■ Quoted passage:
* START *

Although I've never spent much time in the Bible belt of the good ol' USA (thank God... haha), living in Lagos is what I imagine its like to live in Texas: Mega-churches on every corner, at-work prayer sessions, Christian rock and pop-based worship songs blaring from the radio, preaching street people, and, yeah, even BIG hair (not a religious thing, I know but still important).

True, religion isn't woven into the language here in Lagos but, looking back on it, as an outsider, I almost prefer that style of religion more. When religion is part of the language, hearing people speak about God and religion all the time seems like such a natural thing. Similar to the way Americans automatically say "fine" when a stranger asks how they're doing, Hausa people (the predominantly Muslim tribe in both Niger and Nigeria) automatically bring God into their conversation. Instead of saying "fine," they give thanks to God.

Here in Lagos however, it seems as though people look for an opportunity to throw religion into the mix; They define themselves by their religious involvements, they carry their bibles with them to work, they pray openly (and sometimes disruptively) in public, and they take great joy in the 4-8 hours they spend at their church every Sunday... and then telling others about it.

For example, when working on a brochure to advertise one of the businesses I'm currently working for, one of my supervisors was asked to submit a small, 2-sentence paragraph high-lighting what he would want people to know about him (in American terms, a "Bio") to be included in the brochure. Within those 2 sentences, he highlighted attending church and leading a bible fellowship.

At this point, I  want to interject that I'm not trying to say any of this is "wrong." What I'm saying is, its just taking some adjusting to.... and, yeah, I guess I'll also admit that I'm finding it a little unnerving.

Of course, its only "unnerving" by the Western- American standard... which essentially means anyone West of Texas.  And, of course, I say this in a ridiculously general sort of way because even in those relatively religiously- liberal Western states, there are large pockets of heavily religious people (Mormons, anyone?). I suppose the difference is that, even though I know there are deeply religious people in the US, I don't expect to walk into work on Monday morning to find my co-workers holding hands and praying loudly. Its simply not the "done" thing in the American workplace.... or most public places for that matter. The absence of overt religion in daily life does not mean that Americans aren't religious, it just means that we're highly aware of the potential controversy of bringing our personal religious beliefs into an average conversation and so, rather than risk offending someone, we keep it to ourselves. Interestingly enough though, religion has also been carefully woven into the fabric of our daily lives (i.e."In God We Trust") so that, in a way, we DO get to bring religion into everything without actually "bringing religion into everything."

But I digress.

The point I'm trying to make is that in Lagos, Nigeria as in Sabon Guida, Niger, it is difficult to avoid coming into extreme contact with religion.

* END *

■ Directive A:
In the post about religion in Lagos, rewrite the paragraph beginning "For example, when working on a brochure" as a shorter paragraph that keeps its main facts.
■ Directive B:
Carry on the post about religion in Lagos from its final sentence.

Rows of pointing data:
* START *

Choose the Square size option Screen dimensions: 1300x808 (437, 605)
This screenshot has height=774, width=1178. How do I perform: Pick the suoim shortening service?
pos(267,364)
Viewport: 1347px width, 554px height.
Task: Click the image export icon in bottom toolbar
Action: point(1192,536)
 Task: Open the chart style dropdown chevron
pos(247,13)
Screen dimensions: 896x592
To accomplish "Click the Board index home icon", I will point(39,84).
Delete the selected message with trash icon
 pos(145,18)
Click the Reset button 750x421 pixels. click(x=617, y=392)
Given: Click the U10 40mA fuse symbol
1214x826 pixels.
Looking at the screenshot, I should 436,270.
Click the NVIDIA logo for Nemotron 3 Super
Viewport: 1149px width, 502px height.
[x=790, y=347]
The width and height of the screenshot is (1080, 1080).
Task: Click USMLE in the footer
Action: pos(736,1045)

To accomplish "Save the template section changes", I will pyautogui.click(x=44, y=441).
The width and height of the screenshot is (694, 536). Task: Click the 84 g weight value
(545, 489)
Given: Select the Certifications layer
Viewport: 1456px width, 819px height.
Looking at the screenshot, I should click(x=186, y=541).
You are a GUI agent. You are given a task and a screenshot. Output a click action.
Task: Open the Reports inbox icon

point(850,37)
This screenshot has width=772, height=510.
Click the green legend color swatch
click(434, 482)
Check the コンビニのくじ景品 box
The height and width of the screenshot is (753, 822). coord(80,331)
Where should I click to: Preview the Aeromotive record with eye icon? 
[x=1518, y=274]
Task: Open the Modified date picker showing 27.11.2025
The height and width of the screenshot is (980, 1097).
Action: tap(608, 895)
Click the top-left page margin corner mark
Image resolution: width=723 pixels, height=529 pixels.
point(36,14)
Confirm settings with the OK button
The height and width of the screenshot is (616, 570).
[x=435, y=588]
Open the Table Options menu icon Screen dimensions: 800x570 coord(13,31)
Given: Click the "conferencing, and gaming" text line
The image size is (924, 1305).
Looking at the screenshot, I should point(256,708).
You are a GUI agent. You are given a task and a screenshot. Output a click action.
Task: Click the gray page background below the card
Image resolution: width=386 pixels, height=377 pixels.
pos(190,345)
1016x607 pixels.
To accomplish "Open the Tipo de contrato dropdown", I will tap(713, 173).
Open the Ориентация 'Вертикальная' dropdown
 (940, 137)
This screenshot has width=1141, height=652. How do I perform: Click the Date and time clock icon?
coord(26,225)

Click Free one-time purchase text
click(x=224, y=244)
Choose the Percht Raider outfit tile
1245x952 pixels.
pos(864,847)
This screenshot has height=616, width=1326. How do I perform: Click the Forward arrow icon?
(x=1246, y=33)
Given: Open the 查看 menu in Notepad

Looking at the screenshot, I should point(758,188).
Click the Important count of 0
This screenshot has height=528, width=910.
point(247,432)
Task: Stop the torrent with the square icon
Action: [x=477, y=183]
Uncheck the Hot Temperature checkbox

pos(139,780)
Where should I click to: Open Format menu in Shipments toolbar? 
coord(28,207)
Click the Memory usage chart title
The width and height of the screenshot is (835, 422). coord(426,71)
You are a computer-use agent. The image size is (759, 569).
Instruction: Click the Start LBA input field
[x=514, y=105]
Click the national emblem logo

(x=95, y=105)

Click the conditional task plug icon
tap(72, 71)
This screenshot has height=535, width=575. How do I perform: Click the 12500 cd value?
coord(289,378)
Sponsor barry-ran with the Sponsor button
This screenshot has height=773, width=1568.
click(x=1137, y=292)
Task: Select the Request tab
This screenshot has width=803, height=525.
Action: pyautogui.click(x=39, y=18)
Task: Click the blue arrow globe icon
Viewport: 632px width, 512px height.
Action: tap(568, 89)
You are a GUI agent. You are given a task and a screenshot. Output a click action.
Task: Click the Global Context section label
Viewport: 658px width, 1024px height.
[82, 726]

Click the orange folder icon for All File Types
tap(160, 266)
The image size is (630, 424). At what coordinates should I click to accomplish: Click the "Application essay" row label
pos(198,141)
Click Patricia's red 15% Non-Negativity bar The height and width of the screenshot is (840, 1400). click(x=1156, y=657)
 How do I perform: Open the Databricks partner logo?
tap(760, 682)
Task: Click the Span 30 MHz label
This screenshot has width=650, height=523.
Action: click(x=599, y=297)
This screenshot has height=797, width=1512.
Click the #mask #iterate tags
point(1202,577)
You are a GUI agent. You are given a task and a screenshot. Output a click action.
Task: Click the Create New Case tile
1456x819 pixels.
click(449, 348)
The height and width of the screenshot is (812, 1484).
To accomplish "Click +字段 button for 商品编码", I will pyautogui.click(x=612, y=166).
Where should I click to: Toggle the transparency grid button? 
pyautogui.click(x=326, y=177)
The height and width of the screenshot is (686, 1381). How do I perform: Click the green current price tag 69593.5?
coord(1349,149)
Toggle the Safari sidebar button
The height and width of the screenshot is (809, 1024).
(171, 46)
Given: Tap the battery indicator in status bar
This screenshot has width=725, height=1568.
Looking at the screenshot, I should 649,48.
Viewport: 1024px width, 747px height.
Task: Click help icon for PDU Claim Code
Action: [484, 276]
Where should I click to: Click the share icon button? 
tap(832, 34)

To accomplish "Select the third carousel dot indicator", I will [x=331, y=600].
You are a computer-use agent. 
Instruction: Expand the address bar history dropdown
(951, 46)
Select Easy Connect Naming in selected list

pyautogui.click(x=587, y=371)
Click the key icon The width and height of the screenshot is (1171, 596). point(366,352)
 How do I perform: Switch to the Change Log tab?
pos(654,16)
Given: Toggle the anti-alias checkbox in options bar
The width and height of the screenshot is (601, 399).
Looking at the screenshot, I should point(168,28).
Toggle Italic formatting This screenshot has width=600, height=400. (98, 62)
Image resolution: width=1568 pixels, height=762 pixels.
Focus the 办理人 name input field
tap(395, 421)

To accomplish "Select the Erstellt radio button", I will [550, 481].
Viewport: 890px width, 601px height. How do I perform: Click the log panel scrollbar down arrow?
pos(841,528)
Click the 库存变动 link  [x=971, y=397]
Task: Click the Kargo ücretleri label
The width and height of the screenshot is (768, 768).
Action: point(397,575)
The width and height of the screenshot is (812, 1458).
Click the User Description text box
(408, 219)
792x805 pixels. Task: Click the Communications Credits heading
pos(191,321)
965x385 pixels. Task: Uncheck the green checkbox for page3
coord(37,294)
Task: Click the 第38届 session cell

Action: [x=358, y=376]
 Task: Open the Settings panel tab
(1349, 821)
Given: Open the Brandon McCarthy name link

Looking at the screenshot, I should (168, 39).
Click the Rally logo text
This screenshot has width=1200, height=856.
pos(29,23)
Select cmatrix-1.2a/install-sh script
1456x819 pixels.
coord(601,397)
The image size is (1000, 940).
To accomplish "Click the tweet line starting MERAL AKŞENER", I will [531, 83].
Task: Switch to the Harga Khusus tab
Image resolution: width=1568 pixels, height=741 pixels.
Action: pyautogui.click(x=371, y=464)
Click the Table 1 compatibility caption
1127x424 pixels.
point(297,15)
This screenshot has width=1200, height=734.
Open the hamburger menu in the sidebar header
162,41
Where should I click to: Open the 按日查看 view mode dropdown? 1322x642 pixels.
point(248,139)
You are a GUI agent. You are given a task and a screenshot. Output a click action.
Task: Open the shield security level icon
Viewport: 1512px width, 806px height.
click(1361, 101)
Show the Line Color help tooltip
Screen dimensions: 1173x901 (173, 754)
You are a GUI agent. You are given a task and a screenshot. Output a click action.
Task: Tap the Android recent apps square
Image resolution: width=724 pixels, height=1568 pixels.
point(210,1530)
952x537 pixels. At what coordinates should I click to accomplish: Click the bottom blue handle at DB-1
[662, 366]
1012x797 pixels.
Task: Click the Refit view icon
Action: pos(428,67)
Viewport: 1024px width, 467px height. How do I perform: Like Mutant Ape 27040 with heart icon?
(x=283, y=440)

* END *

■ Exercise answer A:
For a brochure advertising one of the writer's employers, a supervisor was asked for a two-sentence bio. In those two sentences, he highlighted attending church and leading a bible fellowship.

■ Exercise answer B:
As an example of this, here is an approximate recreation of a conversation I had today at work:

One of my bosses at one of my many jobs asked me how my weekend was.
I said it was relaxing. Thanks for asking.
She then asked me, without pause, "Did you go to church?"
"No." I honestly replied. (Notice how I didn't go into detail. I'm not supposed to be discussing religion, remember?)
"Are you Christian?" she pressed me
"...Uh.. yes, I guess. I mean, I'm Methodist but I believe in a lot of other religions as well so...um... yeah" (Here, as you can see, I'm not used to discussing my religious beliefs at work let alone with a superior so, clearly, I'm fumbling for the right words to say.)
"But," she continued "if you're a Christian, you're supposed to go to church." (Talk about an awkward conversation)
"Uh..um... yes.. well, I do go to church but usually only on Christmas and Easter"
"Why?" -my boss asks, pressing further still
"Well...." I pause trying to find a politically correct way to say 'I don't really like going to church every Sunday' without actually saying it "... I guess I... uh... I get busy on the weekends."
"Well, now that you're in Nigeria, your weekends aren't as busy. Would you like me to take you to church?" - my boss offers.
"Uh...well... um... isn't church here in Nigeria, like, 8 hours long?"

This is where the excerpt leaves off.